- **Data for this task**
☆ ☆ ☆ ☆ ☆
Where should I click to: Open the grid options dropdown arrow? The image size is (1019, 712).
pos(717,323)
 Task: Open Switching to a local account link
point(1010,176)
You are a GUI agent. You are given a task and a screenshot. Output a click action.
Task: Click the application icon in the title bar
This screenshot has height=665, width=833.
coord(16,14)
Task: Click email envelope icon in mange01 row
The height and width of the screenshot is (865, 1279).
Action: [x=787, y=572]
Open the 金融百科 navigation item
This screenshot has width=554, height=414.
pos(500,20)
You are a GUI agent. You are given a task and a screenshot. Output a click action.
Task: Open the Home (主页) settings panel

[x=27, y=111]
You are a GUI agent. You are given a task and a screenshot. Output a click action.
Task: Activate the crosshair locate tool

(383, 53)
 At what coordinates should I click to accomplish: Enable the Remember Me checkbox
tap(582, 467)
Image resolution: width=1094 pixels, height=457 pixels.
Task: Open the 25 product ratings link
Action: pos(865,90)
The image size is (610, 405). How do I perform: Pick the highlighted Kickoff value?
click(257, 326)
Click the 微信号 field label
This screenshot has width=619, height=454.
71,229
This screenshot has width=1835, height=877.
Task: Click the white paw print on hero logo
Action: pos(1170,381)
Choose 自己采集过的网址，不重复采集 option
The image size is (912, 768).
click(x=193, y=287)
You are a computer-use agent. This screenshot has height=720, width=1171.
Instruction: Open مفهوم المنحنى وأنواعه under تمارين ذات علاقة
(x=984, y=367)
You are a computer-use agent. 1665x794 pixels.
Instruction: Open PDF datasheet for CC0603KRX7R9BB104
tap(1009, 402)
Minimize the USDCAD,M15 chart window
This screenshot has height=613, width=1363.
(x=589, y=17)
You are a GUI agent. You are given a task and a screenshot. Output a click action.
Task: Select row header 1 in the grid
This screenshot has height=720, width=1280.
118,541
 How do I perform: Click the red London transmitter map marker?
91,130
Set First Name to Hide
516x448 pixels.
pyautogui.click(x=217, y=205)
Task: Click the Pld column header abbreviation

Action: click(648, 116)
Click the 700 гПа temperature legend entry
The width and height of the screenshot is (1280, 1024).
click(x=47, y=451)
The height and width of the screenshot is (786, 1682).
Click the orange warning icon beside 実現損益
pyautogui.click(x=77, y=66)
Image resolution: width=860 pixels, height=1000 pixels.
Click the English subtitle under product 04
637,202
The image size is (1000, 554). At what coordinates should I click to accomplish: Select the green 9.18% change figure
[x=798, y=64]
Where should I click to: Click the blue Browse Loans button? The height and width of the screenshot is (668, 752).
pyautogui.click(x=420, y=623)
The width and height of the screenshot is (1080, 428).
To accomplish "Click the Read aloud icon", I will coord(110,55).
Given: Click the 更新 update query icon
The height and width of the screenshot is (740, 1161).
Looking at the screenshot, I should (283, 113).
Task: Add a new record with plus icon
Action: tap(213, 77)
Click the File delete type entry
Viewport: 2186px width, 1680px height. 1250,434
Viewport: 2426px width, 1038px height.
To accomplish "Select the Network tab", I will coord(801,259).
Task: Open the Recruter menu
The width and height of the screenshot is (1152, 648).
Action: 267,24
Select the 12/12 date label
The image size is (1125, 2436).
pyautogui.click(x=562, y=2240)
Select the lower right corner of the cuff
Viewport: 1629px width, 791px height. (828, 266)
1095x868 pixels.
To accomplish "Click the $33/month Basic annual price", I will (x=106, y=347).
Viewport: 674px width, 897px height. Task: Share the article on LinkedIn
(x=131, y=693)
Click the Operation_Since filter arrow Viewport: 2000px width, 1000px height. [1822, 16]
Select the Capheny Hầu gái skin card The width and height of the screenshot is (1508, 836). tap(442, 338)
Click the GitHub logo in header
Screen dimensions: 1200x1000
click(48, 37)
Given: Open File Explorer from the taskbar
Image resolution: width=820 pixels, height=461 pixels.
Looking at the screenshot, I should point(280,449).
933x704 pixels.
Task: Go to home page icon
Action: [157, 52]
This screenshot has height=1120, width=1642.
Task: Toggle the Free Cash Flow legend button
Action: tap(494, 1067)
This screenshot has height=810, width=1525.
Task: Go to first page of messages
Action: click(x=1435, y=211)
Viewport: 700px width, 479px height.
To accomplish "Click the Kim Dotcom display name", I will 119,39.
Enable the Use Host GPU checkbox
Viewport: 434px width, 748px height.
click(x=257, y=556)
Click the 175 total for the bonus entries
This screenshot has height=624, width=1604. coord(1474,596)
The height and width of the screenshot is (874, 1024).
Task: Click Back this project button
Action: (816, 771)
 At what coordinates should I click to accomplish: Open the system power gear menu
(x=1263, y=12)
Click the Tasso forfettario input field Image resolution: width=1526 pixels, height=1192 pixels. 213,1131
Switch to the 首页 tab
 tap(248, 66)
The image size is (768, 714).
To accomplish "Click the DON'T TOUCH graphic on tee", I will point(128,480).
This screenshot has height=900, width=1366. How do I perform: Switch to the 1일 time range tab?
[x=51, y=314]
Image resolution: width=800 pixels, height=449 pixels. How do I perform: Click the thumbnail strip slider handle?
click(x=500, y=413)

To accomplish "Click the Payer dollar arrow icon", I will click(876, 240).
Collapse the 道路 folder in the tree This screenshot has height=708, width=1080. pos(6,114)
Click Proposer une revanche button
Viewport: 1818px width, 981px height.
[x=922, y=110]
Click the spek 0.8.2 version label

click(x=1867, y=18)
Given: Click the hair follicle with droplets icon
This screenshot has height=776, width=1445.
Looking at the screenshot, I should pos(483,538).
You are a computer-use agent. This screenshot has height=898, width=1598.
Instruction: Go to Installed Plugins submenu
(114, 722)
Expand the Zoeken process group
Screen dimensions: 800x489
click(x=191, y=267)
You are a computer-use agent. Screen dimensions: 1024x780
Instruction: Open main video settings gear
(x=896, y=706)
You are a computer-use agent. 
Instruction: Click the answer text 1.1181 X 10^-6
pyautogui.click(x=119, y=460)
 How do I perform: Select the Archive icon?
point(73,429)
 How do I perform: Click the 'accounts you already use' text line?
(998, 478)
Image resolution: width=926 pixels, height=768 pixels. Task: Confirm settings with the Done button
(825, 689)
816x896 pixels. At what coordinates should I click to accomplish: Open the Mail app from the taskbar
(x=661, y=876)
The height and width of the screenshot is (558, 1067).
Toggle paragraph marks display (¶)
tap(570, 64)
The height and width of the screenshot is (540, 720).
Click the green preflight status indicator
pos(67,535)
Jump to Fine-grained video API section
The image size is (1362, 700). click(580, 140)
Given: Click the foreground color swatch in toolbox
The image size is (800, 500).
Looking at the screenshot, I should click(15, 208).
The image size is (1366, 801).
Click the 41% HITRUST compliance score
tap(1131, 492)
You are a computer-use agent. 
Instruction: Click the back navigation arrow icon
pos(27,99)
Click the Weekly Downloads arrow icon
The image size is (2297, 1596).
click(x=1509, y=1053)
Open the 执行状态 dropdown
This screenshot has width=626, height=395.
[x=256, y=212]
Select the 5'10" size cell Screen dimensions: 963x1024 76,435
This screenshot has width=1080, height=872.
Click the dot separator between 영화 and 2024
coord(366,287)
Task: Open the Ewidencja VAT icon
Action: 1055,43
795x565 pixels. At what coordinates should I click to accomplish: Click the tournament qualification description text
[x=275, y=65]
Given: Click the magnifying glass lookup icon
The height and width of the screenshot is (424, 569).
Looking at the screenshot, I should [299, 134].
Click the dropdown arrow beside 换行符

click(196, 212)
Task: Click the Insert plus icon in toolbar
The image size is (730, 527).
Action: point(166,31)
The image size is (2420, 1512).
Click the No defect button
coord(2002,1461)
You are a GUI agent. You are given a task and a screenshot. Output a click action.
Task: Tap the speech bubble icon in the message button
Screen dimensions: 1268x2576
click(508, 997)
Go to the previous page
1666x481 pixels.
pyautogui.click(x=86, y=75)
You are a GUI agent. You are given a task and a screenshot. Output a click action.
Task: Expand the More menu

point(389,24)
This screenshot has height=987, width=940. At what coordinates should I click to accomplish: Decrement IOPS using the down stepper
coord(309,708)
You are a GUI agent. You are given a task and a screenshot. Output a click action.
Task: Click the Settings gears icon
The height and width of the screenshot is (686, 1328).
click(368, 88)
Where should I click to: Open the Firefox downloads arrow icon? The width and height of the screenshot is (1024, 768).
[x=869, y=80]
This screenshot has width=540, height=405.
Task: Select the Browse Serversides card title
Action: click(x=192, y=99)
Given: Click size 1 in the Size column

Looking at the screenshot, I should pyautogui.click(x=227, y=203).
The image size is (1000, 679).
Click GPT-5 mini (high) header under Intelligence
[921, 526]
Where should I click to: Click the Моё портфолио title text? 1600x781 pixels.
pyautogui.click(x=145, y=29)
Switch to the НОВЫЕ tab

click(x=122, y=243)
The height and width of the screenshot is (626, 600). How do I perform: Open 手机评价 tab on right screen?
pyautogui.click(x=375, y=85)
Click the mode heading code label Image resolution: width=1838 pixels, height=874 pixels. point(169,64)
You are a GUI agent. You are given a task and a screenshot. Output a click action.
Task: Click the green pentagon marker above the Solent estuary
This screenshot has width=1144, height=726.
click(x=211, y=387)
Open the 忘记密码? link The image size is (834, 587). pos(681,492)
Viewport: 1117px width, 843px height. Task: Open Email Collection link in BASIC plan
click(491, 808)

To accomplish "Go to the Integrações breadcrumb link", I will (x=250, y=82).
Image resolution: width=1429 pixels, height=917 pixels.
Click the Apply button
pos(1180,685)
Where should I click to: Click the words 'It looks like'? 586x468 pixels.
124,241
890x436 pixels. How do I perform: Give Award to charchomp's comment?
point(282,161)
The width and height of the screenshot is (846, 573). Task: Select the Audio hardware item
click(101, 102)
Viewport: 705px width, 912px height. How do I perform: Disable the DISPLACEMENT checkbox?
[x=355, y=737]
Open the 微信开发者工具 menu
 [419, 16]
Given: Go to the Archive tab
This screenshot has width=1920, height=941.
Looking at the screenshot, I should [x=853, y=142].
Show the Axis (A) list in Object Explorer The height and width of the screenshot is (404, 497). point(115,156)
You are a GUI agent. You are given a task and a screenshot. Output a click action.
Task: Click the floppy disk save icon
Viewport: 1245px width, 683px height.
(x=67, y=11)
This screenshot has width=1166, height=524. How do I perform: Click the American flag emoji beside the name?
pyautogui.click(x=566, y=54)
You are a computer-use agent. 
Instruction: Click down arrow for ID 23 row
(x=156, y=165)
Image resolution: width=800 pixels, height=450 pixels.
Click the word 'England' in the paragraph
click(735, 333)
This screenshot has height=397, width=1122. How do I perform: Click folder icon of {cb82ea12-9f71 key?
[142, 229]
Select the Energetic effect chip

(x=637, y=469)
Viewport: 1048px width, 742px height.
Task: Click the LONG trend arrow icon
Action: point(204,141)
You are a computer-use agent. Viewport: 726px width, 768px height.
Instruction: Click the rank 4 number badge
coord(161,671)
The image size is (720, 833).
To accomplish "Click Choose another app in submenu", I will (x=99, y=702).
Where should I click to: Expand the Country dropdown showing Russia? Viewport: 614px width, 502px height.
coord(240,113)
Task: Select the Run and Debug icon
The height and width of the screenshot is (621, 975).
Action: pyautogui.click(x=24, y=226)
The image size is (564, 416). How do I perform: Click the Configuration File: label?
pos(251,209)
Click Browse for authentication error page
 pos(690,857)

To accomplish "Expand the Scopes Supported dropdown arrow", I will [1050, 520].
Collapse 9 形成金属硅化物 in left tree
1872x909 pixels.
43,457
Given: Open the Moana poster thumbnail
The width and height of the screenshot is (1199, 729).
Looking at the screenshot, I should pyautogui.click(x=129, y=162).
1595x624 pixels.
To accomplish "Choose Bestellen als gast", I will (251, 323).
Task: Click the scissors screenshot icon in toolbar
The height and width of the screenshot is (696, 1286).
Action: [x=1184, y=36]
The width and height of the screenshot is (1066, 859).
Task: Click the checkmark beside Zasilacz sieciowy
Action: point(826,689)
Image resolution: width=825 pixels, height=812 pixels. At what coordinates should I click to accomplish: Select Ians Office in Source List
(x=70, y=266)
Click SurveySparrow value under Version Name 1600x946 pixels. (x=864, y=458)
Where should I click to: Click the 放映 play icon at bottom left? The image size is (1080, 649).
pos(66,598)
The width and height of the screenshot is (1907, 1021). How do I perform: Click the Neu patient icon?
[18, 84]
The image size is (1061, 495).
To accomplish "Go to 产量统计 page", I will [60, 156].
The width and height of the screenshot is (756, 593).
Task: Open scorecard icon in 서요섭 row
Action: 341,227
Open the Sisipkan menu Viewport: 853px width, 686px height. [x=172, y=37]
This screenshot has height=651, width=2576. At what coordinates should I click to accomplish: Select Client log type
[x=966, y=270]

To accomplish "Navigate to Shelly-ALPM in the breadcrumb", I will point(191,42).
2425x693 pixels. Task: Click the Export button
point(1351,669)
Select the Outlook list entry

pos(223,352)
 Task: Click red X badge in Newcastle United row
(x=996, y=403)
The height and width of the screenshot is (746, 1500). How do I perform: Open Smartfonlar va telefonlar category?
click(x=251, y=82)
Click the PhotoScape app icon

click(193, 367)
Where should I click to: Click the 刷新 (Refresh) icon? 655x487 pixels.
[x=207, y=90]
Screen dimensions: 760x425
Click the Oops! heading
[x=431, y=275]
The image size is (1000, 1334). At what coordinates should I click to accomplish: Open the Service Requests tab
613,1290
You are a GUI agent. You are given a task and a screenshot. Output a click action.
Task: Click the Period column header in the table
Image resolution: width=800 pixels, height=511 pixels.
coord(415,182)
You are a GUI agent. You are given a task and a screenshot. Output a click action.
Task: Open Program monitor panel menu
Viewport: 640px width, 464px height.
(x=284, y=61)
☆ ☆ ☆ ☆ ☆
- **What you are asked to do**
Everything from the first line of the records through the line containing "Task: Click the application" is to be set down exactly, while later lines are left out.

- **The completed task**
Where should I click to: Open the grid options dropdown arrow? The image size is (1019, 712).
pos(717,323)
 Task: Open Switching to a local account link
point(1010,176)
You are a GUI agent. You are given a task and a screenshot. Output a click action.
Task: Click the application icon in the title bar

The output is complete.